Face aux journalistes, Djamel Belmadi est par ailleurs revenu sur le déroulement de cette demi-finale, marquée notamment par un penalty litigieux sifflé contre son équipe et qui a permis aux Nigérians d'égaliser à la 72e minute: "Nous savions que ce serait un match dur à cause de la qualité de nos adversaires, à cause du match qu'on a eu avec la Côte d'Ivoire. On aurait pu mettre plus de buts, nous avons eu un moment difficile et nous étions sous pression. Après ce penalty, je pense que les joueurs ont montré une bonne attitude, une force mentale et sont revenus se battre pour mettre le but".

Désireux de ne pas "créer d'histoires pour rien" sur le penalty, le technicien de 43 ans a simplement constaté qu'il avait été vécu "comme un injustice" par ses joueurs, dont il loue l'abnégation: "À ce moment-là, ça a pu être difficile. On peut avoir deux réactions: soit on laisse tomber et on peut le payer cash, soit on se remobilise le plus rapidement possible et on repart".
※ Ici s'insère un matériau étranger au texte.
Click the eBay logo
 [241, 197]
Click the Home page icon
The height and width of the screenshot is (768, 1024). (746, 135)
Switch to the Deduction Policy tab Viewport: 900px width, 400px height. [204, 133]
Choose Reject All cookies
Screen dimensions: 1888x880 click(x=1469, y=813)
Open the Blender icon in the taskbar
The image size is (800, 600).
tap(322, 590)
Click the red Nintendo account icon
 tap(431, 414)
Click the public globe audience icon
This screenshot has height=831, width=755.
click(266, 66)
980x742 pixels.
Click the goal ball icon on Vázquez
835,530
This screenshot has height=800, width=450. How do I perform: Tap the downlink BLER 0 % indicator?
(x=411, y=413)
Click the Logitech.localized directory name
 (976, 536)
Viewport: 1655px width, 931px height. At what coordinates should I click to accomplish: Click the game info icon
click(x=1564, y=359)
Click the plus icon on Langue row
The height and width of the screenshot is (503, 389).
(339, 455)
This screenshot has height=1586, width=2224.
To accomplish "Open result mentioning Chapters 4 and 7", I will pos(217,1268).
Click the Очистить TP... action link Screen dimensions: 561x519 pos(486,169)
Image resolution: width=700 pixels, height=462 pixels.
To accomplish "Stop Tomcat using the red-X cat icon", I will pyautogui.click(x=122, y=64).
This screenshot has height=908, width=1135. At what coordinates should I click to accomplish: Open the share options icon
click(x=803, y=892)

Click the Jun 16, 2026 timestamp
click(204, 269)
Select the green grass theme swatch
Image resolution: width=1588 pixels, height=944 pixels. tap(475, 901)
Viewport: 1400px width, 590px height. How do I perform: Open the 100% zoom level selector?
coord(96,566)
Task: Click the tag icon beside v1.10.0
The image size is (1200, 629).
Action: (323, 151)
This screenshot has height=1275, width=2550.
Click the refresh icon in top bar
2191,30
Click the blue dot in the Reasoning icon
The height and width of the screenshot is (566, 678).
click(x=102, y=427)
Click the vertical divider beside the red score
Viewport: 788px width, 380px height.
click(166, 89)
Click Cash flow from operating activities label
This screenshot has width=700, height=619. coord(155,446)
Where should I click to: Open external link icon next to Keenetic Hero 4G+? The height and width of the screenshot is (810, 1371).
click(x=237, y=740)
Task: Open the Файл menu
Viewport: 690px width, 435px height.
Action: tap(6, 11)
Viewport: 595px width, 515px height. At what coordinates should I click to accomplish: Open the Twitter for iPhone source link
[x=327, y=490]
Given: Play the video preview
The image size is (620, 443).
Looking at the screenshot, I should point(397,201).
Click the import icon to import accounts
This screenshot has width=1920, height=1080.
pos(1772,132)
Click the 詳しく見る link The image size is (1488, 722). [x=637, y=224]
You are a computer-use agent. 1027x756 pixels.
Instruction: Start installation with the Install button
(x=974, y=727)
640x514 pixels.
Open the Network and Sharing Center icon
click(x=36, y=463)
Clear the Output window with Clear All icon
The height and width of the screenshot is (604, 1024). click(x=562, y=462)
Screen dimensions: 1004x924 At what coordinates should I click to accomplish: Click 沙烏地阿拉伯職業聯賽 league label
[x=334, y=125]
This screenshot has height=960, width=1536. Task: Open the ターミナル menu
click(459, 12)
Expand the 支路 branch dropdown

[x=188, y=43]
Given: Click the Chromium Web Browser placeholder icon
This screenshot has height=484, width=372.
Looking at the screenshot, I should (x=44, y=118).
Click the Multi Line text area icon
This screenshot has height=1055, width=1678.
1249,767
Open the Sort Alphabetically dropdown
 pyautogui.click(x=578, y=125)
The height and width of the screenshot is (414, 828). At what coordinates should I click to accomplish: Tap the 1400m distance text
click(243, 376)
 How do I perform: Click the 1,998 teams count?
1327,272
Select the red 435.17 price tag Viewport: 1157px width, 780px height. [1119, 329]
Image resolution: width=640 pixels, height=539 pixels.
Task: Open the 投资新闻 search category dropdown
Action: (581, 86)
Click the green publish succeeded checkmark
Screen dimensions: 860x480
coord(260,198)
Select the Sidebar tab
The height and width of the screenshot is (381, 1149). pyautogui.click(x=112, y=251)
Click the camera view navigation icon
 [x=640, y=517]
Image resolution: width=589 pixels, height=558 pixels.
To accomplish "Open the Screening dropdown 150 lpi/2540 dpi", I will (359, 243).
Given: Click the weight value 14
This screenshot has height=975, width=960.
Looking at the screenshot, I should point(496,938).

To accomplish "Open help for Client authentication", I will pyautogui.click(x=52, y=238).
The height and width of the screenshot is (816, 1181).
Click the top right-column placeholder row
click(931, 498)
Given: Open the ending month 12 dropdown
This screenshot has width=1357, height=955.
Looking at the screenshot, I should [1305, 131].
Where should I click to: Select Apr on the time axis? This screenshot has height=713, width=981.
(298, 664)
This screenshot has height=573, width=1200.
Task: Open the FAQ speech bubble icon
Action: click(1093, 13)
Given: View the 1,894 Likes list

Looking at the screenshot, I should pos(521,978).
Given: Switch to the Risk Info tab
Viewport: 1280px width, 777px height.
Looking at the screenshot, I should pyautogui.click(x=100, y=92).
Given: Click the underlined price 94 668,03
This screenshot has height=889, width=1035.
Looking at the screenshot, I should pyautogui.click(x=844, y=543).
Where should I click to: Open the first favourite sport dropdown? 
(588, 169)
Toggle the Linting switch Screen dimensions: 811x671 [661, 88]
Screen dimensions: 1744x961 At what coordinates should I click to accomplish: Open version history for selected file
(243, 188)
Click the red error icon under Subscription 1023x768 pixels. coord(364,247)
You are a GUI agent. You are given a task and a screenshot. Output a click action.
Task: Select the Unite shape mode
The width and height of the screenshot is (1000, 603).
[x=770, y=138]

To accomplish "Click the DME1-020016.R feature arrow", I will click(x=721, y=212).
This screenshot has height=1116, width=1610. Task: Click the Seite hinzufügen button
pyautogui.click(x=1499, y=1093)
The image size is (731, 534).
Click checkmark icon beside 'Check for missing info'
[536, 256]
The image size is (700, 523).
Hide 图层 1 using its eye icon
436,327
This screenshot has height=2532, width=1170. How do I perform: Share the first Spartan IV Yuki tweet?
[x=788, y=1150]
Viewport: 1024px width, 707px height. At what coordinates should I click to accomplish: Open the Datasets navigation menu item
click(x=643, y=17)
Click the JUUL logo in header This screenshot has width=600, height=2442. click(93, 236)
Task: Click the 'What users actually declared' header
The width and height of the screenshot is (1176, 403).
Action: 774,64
Face au Sénégal, vendredi (21h) au Stade international du Caire, Djamel Belmadi sera opposé à son homologue et "ami" Aliou Cissé. La finale opposera donc deux sélectionneurs locaux, un détail que le patron des Fennecs a voulu relever: "C'est extraordinaire. C'est un bon message qu'on envoie à nos responsables du football en Afrique".